Extracted data entries
####################

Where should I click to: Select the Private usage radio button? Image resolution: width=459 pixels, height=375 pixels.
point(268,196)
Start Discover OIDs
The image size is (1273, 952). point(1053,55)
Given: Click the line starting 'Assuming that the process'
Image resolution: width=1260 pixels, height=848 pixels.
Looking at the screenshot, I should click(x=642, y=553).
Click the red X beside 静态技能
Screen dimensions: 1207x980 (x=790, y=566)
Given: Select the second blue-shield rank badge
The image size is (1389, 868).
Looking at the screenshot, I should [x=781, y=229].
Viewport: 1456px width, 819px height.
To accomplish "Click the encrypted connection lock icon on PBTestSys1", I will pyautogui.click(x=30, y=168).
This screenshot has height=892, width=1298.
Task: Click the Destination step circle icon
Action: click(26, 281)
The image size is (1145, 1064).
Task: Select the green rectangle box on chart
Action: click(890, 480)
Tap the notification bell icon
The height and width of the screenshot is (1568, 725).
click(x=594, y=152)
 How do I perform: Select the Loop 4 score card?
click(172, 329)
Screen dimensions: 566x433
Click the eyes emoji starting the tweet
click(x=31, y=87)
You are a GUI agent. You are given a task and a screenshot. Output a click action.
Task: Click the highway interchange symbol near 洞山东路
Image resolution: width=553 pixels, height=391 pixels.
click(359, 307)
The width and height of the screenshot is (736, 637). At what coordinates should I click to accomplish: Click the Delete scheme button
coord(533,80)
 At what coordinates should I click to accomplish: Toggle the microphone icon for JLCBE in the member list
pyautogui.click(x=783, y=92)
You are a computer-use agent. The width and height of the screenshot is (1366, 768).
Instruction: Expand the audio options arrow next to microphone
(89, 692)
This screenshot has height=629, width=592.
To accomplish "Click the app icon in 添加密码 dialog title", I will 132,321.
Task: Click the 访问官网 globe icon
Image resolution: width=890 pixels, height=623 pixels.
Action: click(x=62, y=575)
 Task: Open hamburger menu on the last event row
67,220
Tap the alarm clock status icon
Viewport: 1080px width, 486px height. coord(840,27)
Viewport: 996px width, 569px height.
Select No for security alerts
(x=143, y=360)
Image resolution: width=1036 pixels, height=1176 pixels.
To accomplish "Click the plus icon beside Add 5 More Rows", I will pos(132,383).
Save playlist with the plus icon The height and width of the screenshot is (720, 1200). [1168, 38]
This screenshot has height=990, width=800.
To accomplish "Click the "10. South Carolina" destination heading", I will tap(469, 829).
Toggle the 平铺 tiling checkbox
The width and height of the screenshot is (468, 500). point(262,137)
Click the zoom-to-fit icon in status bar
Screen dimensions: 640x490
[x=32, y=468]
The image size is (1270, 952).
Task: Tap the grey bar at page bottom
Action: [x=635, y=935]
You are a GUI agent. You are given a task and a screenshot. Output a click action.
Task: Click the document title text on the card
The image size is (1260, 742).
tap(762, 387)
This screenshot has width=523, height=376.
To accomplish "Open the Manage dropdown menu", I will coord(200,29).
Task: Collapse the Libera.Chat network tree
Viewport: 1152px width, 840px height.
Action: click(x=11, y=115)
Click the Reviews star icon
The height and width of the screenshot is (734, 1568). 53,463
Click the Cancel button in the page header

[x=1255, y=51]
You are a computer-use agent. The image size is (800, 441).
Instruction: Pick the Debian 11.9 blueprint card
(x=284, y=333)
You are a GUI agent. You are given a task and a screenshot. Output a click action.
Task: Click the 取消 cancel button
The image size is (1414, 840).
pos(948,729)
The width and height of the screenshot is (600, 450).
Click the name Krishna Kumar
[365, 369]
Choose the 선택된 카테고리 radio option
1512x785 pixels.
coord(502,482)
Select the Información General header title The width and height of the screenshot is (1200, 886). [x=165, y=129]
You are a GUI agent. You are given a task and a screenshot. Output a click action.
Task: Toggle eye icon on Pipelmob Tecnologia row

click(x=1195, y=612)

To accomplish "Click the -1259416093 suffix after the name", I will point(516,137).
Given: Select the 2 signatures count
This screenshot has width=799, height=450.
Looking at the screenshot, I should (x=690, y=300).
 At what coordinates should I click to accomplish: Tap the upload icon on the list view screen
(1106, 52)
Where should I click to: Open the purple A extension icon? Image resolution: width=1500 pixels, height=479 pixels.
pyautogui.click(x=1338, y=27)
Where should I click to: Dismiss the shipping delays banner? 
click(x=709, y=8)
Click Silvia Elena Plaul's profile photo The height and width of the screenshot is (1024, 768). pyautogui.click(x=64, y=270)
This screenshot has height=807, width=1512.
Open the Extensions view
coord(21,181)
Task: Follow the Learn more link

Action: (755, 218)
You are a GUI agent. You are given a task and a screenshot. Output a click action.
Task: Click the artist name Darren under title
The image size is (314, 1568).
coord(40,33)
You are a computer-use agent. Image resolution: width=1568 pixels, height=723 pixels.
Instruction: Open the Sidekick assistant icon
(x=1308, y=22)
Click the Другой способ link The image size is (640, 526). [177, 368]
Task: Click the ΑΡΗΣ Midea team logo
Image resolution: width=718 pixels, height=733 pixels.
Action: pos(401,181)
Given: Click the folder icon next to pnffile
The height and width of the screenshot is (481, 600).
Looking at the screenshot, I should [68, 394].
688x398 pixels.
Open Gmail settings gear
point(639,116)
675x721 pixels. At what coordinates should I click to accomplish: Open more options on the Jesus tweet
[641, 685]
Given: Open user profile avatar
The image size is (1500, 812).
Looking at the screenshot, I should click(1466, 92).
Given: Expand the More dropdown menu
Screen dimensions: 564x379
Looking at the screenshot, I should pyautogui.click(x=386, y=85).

####################

TASK BRIEF: The records above, in their entirety, need to be set down again exactly.

OUTPUT FOR THIS EXERCISE:
Where should I click to: Select the Private usage radio button? Image resolution: width=459 pixels, height=375 pixels.
point(268,196)
Start Discover OIDs
The image size is (1273, 952). point(1053,55)
Given: Click the line starting 'Assuming that the process'
Image resolution: width=1260 pixels, height=848 pixels.
Looking at the screenshot, I should click(x=642, y=553).
Click the red X beside 静态技能
Screen dimensions: 1207x980 (x=790, y=566)
Given: Select the second blue-shield rank badge
The image size is (1389, 868).
Looking at the screenshot, I should [x=781, y=229].
Viewport: 1456px width, 819px height.
To accomplish "Click the encrypted connection lock icon on PBTestSys1", I will pyautogui.click(x=30, y=168).
This screenshot has height=892, width=1298.
Task: Click the Destination step circle icon
Action: click(26, 281)
The image size is (1145, 1064).
Task: Select the green rectangle box on chart
Action: click(890, 480)
Tap the notification bell icon
The height and width of the screenshot is (1568, 725).
click(x=594, y=152)
 How do I perform: Select the Loop 4 score card?
click(172, 329)
Screen dimensions: 566x433
Click the eyes emoji starting the tweet
click(x=31, y=87)
You are a GUI agent. You are given a task and a screenshot. Output a click action.
Task: Click the highway interchange symbol near 洞山东路
Image resolution: width=553 pixels, height=391 pixels.
click(359, 307)
The width and height of the screenshot is (736, 637). At what coordinates should I click to accomplish: Click the Delete scheme button
coord(533,80)
 At what coordinates should I click to accomplish: Toggle the microphone icon for JLCBE in the member list
pyautogui.click(x=783, y=92)
You are a computer-use agent. The width and height of the screenshot is (1366, 768).
Instruction: Expand the audio options arrow next to microphone
(89, 692)
This screenshot has height=629, width=592.
To accomplish "Click the app icon in 添加密码 dialog title", I will 132,321.
Task: Click the 访问官网 globe icon
Image resolution: width=890 pixels, height=623 pixels.
Action: click(x=62, y=575)
 Task: Open hamburger menu on the last event row
67,220
Tap the alarm clock status icon
Viewport: 1080px width, 486px height. coord(840,27)
Viewport: 996px width, 569px height.
Select No for security alerts
(x=143, y=360)
Image resolution: width=1036 pixels, height=1176 pixels.
To accomplish "Click the plus icon beside Add 5 More Rows", I will pos(132,383).
Save playlist with the plus icon The height and width of the screenshot is (720, 1200). [1168, 38]
This screenshot has height=990, width=800.
To accomplish "Click the "10. South Carolina" destination heading", I will tap(469, 829).
Toggle the 平铺 tiling checkbox
The width and height of the screenshot is (468, 500). point(262,137)
Click the zoom-to-fit icon in status bar
Screen dimensions: 640x490
[x=32, y=468]
The image size is (1270, 952).
Task: Tap the grey bar at page bottom
Action: [x=635, y=935]
You are a GUI agent. You are given a task and a screenshot. Output a click action.
Task: Click the document title text on the card
The image size is (1260, 742).
tap(762, 387)
This screenshot has width=523, height=376.
To accomplish "Open the Manage dropdown menu", I will coord(200,29).
Task: Collapse the Libera.Chat network tree
Viewport: 1152px width, 840px height.
Action: click(x=11, y=115)
Click the Reviews star icon
The height and width of the screenshot is (734, 1568). 53,463
Click the Cancel button in the page header

[x=1255, y=51]
You are a computer-use agent. The image size is (800, 441).
Instruction: Pick the Debian 11.9 blueprint card
(x=284, y=333)
You are a GUI agent. You are given a task and a screenshot. Output a click action.
Task: Click the 取消 cancel button
The image size is (1414, 840).
pos(948,729)
The width and height of the screenshot is (600, 450).
Click the name Krishna Kumar
[365, 369]
Choose the 선택된 카테고리 radio option
1512x785 pixels.
coord(502,482)
Select the Información General header title The width and height of the screenshot is (1200, 886). [x=165, y=129]
You are a GUI agent. You are given a task and a screenshot. Output a click action.
Task: Toggle eye icon on Pipelmob Tecnologia row

click(x=1195, y=612)

To accomplish "Click the -1259416093 suffix after the name", I will point(516,137).
Given: Select the 2 signatures count
This screenshot has width=799, height=450.
Looking at the screenshot, I should (x=690, y=300).
 At what coordinates should I click to accomplish: Tap the upload icon on the list view screen
(1106, 52)
Where should I click to: Open the purple A extension icon? Image resolution: width=1500 pixels, height=479 pixels.
pyautogui.click(x=1338, y=27)
Where should I click to: Dismiss the shipping delays banner? 
click(x=709, y=8)
Click Silvia Elena Plaul's profile photo The height and width of the screenshot is (1024, 768). pyautogui.click(x=64, y=270)
This screenshot has height=807, width=1512.
Open the Extensions view
coord(21,181)
Task: Follow the Learn more link

Action: (755, 218)
You are a GUI agent. You are given a task and a screenshot. Output a click action.
Task: Click the artist name Darren under title
The image size is (314, 1568).
coord(40,33)
You are a computer-use agent. Image resolution: width=1568 pixels, height=723 pixels.
Instruction: Open the Sidekick assistant icon
(x=1308, y=22)
Click the Другой способ link The image size is (640, 526). [177, 368]
Task: Click the ΑΡΗΣ Midea team logo
Image resolution: width=718 pixels, height=733 pixels.
Action: pos(401,181)
Given: Click the folder icon next to pnffile
The height and width of the screenshot is (481, 600).
Looking at the screenshot, I should [68, 394].
688x398 pixels.
Open Gmail settings gear
point(639,116)
675x721 pixels. At what coordinates should I click to accomplish: Open more options on the Jesus tweet
[641, 685]
Given: Open user profile avatar
The image size is (1500, 812).
Looking at the screenshot, I should click(1466, 92).
Given: Expand the More dropdown menu
Screen dimensions: 564x379
Looking at the screenshot, I should pyautogui.click(x=386, y=85).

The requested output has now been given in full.